TRATADO DO DESÂNIMO NAS VIAS DA PIEDADE
Obra póstuma do Padre J. Michel - 1952
DEUS NUNCA ESTA MAIS PERTO DE NÓS, PARA NOS
SUSTENTAR NO COMBATE, DO QUE QUANDO O ACREDITAMOS MAIS DISTANTE. ELE SÓ PARECE
OCULTAR-SE PARA QUE O PROCUREMOS E INVOQUEMOS.
Às vezes Jesus Cristo não se faz esperar muito
tempo: experimentamos sensivelmente o seu socorro mal O invocamos. Apenas Pedro
Lhe diz: “Senhor, vou perecer, salvai-me”, Jesus Cristo estende-lhe a mão e o
salva. Às vezes esse divino Salvador age de maneira mais oculta. Testemunha
dos combates de uma alma cristã sem se deixar perceber, Ele nunca está mais
perto dela, mais disposto a socorrê-la, quando ela O invoca, do que quando o
perigo é maior e mais premente.
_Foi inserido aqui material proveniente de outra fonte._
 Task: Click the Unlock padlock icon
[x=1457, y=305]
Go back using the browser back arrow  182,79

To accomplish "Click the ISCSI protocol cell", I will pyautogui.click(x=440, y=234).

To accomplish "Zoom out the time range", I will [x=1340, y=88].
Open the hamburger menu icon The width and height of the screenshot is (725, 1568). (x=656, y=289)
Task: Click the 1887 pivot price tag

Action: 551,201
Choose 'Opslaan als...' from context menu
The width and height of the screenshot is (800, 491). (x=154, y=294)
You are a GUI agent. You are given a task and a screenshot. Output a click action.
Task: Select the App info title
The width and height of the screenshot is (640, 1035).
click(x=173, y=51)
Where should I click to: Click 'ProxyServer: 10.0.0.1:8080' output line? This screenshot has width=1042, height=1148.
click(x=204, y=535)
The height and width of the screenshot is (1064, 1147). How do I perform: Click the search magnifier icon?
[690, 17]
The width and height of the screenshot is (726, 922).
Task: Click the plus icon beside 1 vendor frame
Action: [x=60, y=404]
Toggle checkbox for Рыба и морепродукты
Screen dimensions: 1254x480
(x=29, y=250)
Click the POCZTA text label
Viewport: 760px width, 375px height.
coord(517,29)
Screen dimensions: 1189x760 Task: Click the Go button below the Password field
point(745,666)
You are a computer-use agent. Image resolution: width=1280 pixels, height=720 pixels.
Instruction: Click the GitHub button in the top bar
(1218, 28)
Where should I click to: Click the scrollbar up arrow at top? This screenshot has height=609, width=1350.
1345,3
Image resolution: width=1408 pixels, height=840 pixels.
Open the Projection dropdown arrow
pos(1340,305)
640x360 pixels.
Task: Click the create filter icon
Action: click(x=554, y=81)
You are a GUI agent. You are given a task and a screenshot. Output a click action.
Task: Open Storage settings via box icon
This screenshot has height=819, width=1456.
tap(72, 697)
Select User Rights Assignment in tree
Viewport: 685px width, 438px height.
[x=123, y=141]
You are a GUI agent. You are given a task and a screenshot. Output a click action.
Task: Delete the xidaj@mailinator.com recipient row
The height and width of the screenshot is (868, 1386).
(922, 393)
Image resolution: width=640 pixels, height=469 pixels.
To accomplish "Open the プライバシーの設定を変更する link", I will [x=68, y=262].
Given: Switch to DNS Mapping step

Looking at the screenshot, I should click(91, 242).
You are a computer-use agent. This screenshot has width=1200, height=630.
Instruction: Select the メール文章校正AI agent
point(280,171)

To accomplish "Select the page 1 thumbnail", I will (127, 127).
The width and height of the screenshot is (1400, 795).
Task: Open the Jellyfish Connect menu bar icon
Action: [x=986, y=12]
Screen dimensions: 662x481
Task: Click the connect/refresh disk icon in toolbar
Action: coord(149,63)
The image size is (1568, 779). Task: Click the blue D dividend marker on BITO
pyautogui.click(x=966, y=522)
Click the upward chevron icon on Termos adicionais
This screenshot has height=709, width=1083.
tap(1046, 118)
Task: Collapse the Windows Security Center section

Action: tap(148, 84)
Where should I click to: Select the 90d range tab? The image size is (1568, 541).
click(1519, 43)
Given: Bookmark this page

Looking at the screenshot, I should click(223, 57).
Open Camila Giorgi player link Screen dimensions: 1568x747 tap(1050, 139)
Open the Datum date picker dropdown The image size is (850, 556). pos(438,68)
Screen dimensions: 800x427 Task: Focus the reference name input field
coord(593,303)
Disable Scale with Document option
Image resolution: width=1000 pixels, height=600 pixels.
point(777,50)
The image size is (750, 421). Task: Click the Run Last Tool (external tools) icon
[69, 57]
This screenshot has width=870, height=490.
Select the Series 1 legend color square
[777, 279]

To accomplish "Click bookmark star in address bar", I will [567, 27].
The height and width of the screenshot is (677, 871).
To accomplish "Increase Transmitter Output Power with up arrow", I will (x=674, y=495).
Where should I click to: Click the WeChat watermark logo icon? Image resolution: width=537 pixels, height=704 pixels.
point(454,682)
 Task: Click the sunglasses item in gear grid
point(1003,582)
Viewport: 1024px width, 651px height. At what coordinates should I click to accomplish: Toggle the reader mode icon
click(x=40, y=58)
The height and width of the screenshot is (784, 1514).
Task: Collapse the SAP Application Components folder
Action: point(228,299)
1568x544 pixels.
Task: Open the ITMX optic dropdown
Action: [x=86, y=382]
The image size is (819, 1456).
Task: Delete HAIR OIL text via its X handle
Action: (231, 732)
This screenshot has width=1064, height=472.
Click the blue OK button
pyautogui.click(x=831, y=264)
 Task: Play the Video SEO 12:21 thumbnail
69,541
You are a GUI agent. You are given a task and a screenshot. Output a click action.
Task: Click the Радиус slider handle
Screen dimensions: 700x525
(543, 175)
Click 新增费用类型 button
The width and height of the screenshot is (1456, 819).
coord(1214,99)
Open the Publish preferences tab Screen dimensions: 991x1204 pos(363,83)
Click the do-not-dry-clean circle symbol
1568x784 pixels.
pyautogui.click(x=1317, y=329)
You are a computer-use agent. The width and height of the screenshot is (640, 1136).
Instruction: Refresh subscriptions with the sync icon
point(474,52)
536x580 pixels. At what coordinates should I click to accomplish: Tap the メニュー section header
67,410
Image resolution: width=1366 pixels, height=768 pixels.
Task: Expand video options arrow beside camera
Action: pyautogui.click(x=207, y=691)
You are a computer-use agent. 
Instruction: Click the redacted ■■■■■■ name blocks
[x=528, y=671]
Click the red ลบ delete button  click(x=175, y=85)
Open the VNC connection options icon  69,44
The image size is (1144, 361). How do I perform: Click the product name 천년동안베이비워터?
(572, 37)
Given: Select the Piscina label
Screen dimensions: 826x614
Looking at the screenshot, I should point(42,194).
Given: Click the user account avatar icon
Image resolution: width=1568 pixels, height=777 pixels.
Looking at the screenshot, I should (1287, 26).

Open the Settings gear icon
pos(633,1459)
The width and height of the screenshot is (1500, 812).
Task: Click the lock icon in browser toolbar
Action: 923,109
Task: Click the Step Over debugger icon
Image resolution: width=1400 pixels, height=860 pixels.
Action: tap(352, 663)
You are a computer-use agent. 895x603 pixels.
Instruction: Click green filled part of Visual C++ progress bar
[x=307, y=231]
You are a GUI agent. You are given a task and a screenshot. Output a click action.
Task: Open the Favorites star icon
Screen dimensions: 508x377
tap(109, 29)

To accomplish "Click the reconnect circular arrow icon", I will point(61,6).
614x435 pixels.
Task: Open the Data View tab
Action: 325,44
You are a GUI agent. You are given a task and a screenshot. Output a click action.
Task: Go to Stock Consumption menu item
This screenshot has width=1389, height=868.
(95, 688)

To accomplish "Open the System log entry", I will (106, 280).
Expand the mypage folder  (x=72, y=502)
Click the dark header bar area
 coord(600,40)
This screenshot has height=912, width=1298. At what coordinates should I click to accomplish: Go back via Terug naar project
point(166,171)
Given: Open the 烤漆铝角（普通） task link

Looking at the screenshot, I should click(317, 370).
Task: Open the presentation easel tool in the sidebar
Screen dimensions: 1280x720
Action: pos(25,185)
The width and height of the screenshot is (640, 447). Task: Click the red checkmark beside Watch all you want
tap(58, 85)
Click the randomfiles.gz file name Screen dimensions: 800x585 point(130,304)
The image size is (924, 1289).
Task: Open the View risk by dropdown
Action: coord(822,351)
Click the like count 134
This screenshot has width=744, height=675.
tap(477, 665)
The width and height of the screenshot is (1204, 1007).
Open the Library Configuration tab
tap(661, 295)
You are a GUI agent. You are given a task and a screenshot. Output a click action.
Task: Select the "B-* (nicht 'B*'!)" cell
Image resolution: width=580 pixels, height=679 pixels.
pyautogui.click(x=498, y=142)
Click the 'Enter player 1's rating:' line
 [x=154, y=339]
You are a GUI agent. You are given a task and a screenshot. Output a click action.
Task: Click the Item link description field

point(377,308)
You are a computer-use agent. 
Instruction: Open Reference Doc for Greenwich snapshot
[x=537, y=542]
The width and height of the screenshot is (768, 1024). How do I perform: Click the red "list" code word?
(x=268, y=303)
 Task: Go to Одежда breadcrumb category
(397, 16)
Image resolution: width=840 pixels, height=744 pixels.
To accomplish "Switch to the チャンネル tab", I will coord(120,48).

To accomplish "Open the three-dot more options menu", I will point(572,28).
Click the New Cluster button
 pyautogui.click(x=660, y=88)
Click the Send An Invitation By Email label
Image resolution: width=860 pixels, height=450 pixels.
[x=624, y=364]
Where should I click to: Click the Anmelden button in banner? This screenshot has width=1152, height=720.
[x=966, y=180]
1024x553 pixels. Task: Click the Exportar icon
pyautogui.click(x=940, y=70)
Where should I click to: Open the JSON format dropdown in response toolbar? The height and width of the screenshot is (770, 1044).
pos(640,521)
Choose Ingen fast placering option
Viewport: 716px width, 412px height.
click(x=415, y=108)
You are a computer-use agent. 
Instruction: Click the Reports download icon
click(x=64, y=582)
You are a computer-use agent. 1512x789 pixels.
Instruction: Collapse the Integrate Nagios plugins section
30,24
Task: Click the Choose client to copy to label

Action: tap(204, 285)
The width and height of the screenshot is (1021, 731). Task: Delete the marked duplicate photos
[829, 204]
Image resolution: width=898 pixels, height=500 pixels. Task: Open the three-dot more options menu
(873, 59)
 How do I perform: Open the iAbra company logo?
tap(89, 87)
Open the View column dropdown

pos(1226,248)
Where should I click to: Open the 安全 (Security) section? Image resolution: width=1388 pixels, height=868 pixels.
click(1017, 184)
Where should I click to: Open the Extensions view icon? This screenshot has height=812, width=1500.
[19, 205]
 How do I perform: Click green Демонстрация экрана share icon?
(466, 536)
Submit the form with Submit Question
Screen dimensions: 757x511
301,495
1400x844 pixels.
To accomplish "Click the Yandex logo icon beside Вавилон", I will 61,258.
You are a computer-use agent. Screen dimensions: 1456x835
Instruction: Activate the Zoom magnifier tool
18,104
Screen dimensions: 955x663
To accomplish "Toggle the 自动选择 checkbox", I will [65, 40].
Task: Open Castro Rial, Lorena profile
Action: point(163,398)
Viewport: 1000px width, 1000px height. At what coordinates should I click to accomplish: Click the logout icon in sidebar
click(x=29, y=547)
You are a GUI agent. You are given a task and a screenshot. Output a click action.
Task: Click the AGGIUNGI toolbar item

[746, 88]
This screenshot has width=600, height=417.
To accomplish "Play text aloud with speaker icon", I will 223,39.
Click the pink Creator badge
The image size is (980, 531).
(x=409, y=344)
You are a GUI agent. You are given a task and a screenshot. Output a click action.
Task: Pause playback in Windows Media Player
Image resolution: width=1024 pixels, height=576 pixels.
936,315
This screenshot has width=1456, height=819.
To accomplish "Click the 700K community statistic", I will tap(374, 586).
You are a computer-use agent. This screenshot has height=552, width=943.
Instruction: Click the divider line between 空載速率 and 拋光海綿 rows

Pelo fato de não experimentar uma força
sensível, essa alma desanimada julga o seu Salvador bem distante; e Ele está no
coração dela para sustentá-la. Ela acredita-o como que adormecido sobre as
suas necessidades; e é Ele quem vela pela conservação dela, moderando as ondas
das paixões que a põem em perigo: diz-lhes:
“Ireis até
aqui, e não passareis destes limites” (Job, 38, 11).
Jesus Cristo, que nos instruiu por Suas ações tanto
como pelas Suas lições, dá-nos sobre este assunto uma instrução tão sensível
quanto consoladora. Ele está na barca de Pedro, batida por uma furiosa tempestade
que a ameaça de pronto naufrágio. Parece adormecido e não tomar parte alguma
na triste situação dessa barca; mas nem por isso dirige menos a manobra dos
discípulos para os impedir de se perderem. O perigo e o trabalho duraram
enquanto eles não pensaram em recorrer ao seu divino Mestre com essa confiança
que alcança milagres. Mal o despertam pelos seus rogos, Jesus se levanta (Mt 8,
25), manda aos ventos e às ondas; e a tranquilidade é imediatamente restabelecida.
O que se passou então, quantas vezes a alma fiel não
o experimenta? Em certos tempos, a braços com mil tentações, que Deus permite
para a manterem na humildade e na vigilância, ela se vê incessantemente à
beira de um precipício que lhe faz horror. Parece-lhe estar sem força e a pique
de sucumbir. Porém, mau grado os esforços do inimigo, ela conserva a sua boa
vontade, embora a todo instante receie perdê-la: resiste; continua a cumprir
os seus deveres.
Nessa situação tão penosa, que força a sustenta? Ela
não terá a presunção de pensar que resistiu por suas próprias forças, pelas
suas resoluções, que eram tão vacilantes. Deve compreender que só uma força
divina terá podido impedi-la de naufragar. Jesus Cristo agia secretamente no
coração dela: esse socorro não lhe era sensível, a ela, mas nem por isto era
menos real: o braço que a amparava não se deixava perceber; mas nem por isto
era menos forte. Sem saber como, ela resistiu, saiu vitoriosa do combate pela
graça de Jesus Cristo, que nunca a abandonou, e que finalmente restabeleceu
nela a paz perturbada pela tentação. É nessas ocasiões que uma alma deve
esperar com toda esperança (Rom 4, 18); e será sempre sustentada.